Task description: With the line that contains "Given: Open the" as the final line, return every line from the start of the data below exactly.

Given data:
○ ○ ○ ○ ○ ○ ○

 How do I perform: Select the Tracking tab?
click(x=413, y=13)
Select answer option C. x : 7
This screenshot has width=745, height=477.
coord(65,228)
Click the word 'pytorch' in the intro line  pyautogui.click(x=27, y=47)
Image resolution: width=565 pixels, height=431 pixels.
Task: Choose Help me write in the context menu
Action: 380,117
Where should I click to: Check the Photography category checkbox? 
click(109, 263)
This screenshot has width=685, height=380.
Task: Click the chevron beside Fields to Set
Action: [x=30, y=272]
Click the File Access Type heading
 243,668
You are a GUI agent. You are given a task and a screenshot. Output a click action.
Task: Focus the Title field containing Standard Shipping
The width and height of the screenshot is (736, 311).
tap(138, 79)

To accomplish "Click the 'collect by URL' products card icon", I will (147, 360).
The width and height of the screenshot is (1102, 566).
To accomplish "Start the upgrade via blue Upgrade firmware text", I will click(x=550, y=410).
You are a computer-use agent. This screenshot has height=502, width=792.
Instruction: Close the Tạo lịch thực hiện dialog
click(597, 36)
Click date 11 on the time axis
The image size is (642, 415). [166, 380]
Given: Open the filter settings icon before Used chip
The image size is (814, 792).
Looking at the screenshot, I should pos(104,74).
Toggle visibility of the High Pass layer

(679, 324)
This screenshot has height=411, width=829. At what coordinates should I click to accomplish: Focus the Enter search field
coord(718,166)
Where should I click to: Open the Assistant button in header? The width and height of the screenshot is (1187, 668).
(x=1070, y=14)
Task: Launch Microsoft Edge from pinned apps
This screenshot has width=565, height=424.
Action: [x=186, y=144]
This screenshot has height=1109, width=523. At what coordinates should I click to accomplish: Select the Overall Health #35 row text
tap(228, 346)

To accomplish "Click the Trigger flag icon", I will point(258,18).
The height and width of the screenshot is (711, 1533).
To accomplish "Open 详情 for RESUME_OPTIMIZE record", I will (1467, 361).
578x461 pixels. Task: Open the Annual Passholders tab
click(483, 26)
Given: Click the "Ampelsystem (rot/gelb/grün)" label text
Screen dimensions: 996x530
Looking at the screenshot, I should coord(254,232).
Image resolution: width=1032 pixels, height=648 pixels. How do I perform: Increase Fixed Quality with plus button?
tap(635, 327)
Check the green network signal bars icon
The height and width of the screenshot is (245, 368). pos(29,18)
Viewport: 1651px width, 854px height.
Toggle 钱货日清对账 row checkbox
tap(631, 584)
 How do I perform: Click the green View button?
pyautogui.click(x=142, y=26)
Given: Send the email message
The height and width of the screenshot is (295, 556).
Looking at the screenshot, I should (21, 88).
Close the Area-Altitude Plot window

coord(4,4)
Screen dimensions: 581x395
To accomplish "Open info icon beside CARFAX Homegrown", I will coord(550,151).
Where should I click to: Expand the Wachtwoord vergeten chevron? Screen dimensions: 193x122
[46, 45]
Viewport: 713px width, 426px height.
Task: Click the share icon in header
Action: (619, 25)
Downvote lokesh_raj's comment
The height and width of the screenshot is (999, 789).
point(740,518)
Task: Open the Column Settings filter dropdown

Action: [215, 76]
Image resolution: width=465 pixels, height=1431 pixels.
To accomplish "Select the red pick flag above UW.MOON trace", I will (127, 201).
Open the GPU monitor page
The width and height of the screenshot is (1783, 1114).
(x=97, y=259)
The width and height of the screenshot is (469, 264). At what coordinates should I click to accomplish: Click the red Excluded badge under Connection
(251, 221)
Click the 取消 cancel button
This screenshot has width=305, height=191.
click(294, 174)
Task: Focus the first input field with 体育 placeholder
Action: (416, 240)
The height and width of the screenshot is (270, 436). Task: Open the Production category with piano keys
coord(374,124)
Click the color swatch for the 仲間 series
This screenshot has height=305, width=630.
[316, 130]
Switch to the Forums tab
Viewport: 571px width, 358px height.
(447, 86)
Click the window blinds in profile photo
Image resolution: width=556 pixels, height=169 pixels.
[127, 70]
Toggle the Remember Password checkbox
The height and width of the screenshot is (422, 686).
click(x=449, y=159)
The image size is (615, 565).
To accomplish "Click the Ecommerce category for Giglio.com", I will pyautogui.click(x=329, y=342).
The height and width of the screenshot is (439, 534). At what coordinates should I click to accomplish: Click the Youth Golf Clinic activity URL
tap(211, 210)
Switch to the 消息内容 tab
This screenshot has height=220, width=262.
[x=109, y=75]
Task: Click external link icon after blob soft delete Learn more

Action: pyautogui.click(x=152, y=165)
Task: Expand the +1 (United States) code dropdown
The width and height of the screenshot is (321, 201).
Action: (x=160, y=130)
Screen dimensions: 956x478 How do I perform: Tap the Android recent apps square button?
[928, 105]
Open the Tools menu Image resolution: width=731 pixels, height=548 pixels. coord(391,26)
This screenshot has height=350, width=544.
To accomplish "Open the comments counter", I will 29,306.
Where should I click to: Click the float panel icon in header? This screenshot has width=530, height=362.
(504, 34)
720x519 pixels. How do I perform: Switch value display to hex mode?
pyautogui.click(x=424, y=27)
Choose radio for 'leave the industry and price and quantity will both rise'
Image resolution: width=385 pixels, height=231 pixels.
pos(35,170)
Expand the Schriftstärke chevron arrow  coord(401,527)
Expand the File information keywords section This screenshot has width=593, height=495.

○ ○ ○ ○ ○ ○ ○

Expected output:
 How do I perform: Select the Tracking tab?
click(x=413, y=13)
Select answer option C. x : 7
This screenshot has width=745, height=477.
coord(65,228)
Click the word 'pytorch' in the intro line  pyautogui.click(x=27, y=47)
Image resolution: width=565 pixels, height=431 pixels.
Task: Choose Help me write in the context menu
Action: 380,117
Where should I click to: Check the Photography category checkbox? 
click(109, 263)
This screenshot has width=685, height=380.
Task: Click the chevron beside Fields to Set
Action: [x=30, y=272]
Click the File Access Type heading
 243,668
You are a GUI agent. You are given a task and a screenshot. Output a click action.
Task: Focus the Title field containing Standard Shipping
The width and height of the screenshot is (736, 311).
tap(138, 79)

To accomplish "Click the 'collect by URL' products card icon", I will (147, 360).
The width and height of the screenshot is (1102, 566).
To accomplish "Start the upgrade via blue Upgrade firmware text", I will click(x=550, y=410).
You are a computer-use agent. This screenshot has height=502, width=792.
Instruction: Close the Tạo lịch thực hiện dialog
click(597, 36)
Click date 11 on the time axis
The image size is (642, 415). [166, 380]
Given: Open the filter settings icon before Used chip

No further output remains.